El sagaz lector quizá haya notado que su mano huele a metal después de agarrar un cubierto de acero, o una barandilla de hierro, o el férreo tirador de una puerta; sin embargo, en contra de la evidencia, los expertos aseguran que los metales no huelen. ¿Cómo se explica tal contradicción? Los químicos Dietmar Glindemann y Andrea Dietrich han encontrado la explicación: el olor proviene de los compuestos químicos presentes en la piel, que se transforman en sustancias volátiles al tocar el hierro o el cobre. Las reacciones inducidas por ambos metales nos crean la ilusión de que olemos el metal después de tocarlo; pero no es así, cuando alguien te regala una moneda que probablemente tenga cobre, amigo lector, percibes el olor corporal de tu benefactor.

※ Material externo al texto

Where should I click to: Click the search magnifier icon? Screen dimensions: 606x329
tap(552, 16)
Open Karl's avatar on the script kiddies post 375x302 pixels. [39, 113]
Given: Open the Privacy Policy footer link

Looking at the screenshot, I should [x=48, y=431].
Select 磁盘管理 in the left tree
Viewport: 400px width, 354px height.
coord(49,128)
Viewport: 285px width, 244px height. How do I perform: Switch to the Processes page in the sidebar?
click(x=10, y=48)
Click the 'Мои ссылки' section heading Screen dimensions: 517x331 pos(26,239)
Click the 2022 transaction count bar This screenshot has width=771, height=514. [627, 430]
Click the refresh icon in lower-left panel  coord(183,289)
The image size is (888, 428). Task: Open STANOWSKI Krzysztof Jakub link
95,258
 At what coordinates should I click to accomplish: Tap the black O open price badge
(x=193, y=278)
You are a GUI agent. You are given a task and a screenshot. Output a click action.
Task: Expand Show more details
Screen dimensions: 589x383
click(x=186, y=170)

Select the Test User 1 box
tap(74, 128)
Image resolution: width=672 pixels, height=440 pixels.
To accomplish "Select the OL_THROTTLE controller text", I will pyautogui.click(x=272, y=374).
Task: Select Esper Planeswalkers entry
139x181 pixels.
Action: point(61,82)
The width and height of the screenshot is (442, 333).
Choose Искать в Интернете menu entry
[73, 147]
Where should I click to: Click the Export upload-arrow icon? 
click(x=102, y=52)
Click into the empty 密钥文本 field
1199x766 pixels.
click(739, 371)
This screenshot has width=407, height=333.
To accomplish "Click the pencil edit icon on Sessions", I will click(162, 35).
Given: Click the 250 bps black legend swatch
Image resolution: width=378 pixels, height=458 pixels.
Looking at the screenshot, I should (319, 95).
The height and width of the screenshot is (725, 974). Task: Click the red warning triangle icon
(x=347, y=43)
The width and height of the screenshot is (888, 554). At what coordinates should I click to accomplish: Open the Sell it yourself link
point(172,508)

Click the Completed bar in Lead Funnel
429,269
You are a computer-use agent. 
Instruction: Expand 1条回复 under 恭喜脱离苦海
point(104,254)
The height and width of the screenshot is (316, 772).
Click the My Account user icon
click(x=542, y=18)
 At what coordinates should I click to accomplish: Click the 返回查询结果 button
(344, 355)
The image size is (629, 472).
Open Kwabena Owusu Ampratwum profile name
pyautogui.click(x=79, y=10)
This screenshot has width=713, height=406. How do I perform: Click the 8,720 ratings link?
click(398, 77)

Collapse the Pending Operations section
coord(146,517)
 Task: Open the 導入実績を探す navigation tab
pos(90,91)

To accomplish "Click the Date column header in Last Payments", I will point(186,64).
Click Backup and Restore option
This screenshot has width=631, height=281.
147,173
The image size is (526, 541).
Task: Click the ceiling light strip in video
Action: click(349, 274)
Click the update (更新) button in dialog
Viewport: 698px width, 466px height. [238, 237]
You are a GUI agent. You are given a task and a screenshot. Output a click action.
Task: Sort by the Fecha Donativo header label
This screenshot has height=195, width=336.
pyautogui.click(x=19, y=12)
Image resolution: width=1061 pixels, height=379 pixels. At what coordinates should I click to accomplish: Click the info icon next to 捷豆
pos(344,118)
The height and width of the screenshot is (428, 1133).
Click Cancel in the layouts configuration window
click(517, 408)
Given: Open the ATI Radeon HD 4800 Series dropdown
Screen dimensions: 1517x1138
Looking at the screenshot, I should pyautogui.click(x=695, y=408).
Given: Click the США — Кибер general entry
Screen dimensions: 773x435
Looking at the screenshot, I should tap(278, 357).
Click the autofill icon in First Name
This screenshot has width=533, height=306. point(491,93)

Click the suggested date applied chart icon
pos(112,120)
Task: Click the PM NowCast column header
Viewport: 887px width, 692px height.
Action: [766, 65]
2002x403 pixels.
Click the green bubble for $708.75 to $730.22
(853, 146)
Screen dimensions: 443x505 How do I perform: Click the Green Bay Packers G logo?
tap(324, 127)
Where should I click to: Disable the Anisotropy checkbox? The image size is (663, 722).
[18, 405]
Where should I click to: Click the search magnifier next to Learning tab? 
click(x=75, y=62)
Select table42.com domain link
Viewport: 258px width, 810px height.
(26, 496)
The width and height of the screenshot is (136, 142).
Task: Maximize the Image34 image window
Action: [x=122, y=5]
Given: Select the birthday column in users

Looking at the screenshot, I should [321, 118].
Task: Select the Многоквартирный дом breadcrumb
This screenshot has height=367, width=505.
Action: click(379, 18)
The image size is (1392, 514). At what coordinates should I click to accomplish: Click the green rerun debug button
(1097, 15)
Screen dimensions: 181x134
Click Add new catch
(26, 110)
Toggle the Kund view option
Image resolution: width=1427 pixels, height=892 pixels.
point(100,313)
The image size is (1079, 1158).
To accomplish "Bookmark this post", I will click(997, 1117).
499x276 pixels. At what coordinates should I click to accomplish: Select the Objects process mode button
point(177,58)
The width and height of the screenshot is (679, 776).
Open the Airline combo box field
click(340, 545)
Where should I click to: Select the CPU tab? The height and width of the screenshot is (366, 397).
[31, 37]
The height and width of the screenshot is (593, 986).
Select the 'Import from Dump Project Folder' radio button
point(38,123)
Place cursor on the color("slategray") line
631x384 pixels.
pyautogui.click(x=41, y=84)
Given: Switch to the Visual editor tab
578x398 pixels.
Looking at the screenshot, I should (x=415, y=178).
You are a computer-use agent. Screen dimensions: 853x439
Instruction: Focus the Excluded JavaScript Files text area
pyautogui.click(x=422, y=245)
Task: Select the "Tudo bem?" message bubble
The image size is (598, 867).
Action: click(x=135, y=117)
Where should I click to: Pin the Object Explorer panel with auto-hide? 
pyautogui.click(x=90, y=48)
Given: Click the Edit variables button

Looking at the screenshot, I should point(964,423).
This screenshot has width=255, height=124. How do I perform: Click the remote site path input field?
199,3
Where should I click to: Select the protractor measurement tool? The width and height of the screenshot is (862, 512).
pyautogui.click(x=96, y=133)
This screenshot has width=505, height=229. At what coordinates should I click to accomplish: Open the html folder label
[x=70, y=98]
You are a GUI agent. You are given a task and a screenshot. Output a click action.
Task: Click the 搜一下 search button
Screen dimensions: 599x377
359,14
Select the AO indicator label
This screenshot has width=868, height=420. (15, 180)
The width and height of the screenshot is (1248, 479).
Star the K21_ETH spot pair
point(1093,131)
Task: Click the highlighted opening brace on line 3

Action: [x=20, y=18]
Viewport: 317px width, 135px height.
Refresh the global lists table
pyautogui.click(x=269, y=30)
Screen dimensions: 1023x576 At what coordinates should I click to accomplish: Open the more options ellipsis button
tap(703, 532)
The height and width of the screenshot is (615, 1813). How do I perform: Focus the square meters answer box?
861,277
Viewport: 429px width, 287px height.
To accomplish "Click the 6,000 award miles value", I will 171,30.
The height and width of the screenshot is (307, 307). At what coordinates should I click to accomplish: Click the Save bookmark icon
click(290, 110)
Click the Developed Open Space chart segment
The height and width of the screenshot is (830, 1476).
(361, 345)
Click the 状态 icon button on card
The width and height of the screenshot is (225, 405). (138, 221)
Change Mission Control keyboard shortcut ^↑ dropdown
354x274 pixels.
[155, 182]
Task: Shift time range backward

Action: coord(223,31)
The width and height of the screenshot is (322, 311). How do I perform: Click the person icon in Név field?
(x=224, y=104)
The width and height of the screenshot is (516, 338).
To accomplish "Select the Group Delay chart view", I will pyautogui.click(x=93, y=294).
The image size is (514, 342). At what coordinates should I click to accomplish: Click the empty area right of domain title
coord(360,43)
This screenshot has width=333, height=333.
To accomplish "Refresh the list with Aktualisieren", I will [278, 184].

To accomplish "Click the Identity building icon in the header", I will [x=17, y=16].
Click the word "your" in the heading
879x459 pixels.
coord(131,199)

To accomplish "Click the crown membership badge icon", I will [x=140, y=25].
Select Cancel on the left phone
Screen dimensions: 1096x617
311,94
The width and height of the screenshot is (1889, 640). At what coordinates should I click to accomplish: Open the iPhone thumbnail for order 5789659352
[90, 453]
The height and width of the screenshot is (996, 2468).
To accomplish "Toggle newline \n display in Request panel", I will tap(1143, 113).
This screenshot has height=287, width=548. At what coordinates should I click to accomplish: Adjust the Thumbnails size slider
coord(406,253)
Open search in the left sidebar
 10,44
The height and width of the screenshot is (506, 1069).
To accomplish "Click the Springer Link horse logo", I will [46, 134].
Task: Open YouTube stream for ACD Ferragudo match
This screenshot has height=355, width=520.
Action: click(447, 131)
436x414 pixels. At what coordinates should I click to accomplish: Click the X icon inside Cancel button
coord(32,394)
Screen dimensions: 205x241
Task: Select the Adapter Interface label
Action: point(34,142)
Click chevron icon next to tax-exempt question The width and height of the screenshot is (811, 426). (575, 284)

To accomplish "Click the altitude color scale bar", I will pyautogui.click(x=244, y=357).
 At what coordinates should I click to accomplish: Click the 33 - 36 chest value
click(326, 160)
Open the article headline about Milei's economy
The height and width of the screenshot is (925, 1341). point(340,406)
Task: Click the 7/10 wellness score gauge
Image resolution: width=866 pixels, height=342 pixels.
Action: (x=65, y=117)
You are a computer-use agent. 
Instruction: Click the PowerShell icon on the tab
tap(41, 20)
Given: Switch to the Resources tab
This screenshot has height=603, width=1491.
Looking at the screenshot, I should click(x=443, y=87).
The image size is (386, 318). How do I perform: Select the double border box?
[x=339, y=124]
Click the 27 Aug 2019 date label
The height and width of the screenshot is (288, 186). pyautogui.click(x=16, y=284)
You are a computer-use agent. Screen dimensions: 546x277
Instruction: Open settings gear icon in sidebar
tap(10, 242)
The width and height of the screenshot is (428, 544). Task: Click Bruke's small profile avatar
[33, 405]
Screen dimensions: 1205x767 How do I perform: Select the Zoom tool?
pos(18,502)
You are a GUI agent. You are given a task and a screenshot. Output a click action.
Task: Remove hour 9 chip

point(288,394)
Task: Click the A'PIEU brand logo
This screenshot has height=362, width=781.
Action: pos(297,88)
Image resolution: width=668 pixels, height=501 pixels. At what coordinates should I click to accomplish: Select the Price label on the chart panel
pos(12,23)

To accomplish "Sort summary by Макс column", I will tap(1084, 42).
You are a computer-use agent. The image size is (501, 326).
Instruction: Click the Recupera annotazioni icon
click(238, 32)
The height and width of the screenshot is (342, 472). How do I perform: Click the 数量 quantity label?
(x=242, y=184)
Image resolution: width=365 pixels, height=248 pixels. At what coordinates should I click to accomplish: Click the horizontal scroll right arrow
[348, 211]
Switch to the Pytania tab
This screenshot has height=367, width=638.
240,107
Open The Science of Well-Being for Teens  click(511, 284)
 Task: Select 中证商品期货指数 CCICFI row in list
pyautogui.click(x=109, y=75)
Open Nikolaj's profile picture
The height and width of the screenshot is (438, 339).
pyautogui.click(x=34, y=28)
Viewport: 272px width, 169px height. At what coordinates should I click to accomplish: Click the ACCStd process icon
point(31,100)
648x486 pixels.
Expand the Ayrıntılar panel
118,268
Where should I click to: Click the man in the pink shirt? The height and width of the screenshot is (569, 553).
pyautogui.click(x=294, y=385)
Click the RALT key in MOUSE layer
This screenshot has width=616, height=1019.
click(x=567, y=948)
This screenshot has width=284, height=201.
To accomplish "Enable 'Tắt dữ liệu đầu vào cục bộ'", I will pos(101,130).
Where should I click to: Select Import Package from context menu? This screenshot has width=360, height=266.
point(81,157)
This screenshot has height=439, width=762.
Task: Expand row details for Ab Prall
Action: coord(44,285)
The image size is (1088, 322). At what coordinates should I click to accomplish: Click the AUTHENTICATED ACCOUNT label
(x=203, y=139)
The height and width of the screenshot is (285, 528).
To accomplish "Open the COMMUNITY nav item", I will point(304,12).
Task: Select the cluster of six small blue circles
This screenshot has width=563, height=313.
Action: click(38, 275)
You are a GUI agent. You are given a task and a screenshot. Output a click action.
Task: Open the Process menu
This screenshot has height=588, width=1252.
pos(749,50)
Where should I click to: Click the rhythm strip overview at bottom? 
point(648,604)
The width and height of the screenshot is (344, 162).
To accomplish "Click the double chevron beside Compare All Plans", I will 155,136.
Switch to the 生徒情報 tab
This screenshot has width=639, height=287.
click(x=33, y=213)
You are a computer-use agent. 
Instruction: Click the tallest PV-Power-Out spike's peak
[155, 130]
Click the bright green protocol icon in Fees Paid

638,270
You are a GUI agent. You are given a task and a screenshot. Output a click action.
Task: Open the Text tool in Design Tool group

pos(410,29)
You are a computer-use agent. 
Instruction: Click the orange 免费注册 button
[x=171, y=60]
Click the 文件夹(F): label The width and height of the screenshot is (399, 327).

Los químicos citados descubrieron que los ácidos presentes en el sudor humano reaccionan con las impurezas de carbono y fósforo presentes en el hierro, generando moléculas volátiles y malolientes llamadas fosfanos (los químicos recomiendan no usar el obsoleto término fosfinas); y atestiguamos que el fosfano huele a ajo. Sin embargo, el olor metálico que queda en las manos después de manipular hierro es diferente del olor del metal que se ha puesto en contacto con ácidos. ¿Cómo resolver la discrepancia? Dietmar Glindemann y Andrea Dietrich capturaron los vapores emitidos por la piel de personas que habían manipulado objetos de hierro para estudiar su composición química: averiguaron que contenían varias sustancias de las familias de aldehídos y de cetonas. Hagamos un inciso para recordar que los compuestos químicos que pertenecen a ambas familias a menudo tienen fuertes olores: el formaldehído (habitualmente llamado formol) huele a aglomerado de madera recién cortado o a laboratorio de anatomía, mientras que el olor del disolvente del quitaesmalte de uñas caracteriza a la acetona. Retomemos el hilo del relato: los ácidos grasos, componentes esenciales de los lípidos, que contiene nuestra piel reaccionan rápidamente con el hierro o el cobre para producir aldehídos y cetonas; una de ellas, la 1-octen-3-ona, extraordinariamente maloliente, podemos detectarla a concentraciones muy bajas: a ella le atribuimos el olor metálico.
Como conclusión añadamos que los investigadores postulan que cada persona genera una mezcla diferente de moléculas olorosas cuando toca el metal, y que tal mezcla podría cambiar si el sujeto padece una enfermedad; deducen de ello que el análisis de las sustancias químicas emitidas podría constituir una posible herramienta de diagnóstico médico.